Deze zijn te verdelen in drie verschillende categorieën:

  1. Principiële bezwaren tegen voorwaarden in het contract die huisartsen financieel zouden moeten prikkelen om de door de zorgverzekeraar geselecteerde medicatie voor te schrijven of te verwijzen naar zorginstellingen en laboratoria die door de zorgverzekeraar zijn geselecteerd op basis van prijs. Huisartsen vinden dit een ontoelaatbare aantasting van hun professionele autonomie.
  2. In het contract is een bepaling opgenomen dat huisartsen zich in het kader van de fraudebestrijding bereid verklaren inzage te geven in het dossier van hun patiënten. Hiermee worden zij gedwongen op aanwijzingen van de zorgverzekeraar hun beroepsgeheim prijs te geven.
  3. Bezwaren tegen de extreme verlaging van sommige tarieven tot wel 75 procent. Het betreft hier met name de M&I-verrichtingen die onder het gewone consulttarief zijn gebracht. Ook de tarieven van M&I-verrichtingen waarvoor nog wel een aparte betaaltitel bestaat, zijn fors naar beneden bijgesteld.
Commentaar VPHuisartsen

Zoals door VPHuisartsen in een eerder commentaar is vastgesteld, heeft de NZa de gereguleerde tarieven naar beneden bijgesteld met het argument dat 23 procent van de praktijkopbrengst van een huisarts uit vrije tarieven afkomstig is.

Volgens de redenering van de NZa dient dan ook 23 procent van de reguliere praktijkkosten uit die vrije tarieven voort te komen. Nu blijkt dat zorgverzekeraar VGZ zich hierbij niet aansluit en volstrekt onvoldoende compensatie biedt, zodat de VGZ-huisartsen voorzien dat hun omzet zal dalen terwijl van hen wel wordt verwacht dat zij nieuwe taken op zich gaan nemen. De afspraken die in het Hoofdlijnenakkoord zijn gemaakt worden zo met voeten getreden.

Samen met het argument dat zij vinden dat VGZ teveel op hun professionele stoel gaat zitten hebben de huisartsen dan ook wel een punt om in verzet te komen tegen de niet onderhandelbare VGZ-contracten.

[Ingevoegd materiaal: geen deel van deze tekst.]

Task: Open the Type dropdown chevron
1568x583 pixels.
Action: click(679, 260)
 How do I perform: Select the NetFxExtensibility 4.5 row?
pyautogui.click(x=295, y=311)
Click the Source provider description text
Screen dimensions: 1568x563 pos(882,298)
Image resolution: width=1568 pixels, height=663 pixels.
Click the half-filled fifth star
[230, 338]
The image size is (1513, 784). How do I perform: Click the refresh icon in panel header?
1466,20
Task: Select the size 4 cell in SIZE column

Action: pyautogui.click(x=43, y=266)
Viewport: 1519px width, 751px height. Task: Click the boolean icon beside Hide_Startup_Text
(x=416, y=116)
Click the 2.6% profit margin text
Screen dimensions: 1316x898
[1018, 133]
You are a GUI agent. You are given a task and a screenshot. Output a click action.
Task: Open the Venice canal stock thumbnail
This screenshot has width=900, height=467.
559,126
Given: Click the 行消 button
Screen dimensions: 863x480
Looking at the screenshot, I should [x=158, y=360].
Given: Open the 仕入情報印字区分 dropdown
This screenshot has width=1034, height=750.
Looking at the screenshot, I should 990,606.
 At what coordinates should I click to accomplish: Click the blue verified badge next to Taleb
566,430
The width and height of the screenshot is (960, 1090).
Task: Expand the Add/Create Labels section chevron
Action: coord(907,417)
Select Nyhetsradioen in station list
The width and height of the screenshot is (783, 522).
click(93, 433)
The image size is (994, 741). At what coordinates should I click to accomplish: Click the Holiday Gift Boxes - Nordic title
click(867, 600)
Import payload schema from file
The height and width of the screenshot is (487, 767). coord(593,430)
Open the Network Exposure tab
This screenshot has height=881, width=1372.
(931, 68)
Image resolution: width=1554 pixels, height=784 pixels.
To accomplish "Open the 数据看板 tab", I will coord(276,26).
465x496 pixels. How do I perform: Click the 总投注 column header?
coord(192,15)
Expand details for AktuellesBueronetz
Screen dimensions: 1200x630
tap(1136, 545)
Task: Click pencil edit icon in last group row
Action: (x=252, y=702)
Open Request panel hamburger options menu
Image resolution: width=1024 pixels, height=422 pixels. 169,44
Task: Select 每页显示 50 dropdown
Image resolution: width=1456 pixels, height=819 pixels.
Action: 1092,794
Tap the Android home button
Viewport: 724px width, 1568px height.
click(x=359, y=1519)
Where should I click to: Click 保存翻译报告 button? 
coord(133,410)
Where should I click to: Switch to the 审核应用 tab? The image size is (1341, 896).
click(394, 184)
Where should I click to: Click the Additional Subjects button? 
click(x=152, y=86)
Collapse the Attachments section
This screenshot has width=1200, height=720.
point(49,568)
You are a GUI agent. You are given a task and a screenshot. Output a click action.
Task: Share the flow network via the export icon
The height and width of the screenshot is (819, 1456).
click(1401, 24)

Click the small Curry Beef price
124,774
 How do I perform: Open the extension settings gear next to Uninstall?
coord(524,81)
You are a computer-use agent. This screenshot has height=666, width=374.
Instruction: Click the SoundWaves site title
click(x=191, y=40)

Als er voor de huisartsen zoveel op het spel staat, zou je mogen verwachten dat dit aanleiding is tot een onderhandelingsronde om de geschillen te overbruggen. Het feit dat VGZ dit categorisch weigert, maakt duidelijk hoe scheef de machtsverhoudingen zijn komen te liggen tussen zorgaanbieders en verzekeraars.

Ondanks dat de mogelijk te grote machtspositie van de zorgverzekeraars recent door de NZa werd onderkend, is er in dit conflict van de kant van deze toezichthouder nog geen enkel ingrijpen geweest. De minister trekt haar handen ervan af want dit is ‘de markt’ en daar is voor de overheid geen plek.

Het is de grote verdienste van de ‘weigerhuisartsen’ van VGZ (onder meer in Limburg en Noord-Holland) dat zij aantonen dat het speelveld in de zorgmarkt zo onevenwichtig is verdeeld, dat zorgprofessionals zijn overgeleverd aan de willekeur van zorgverzekeraars.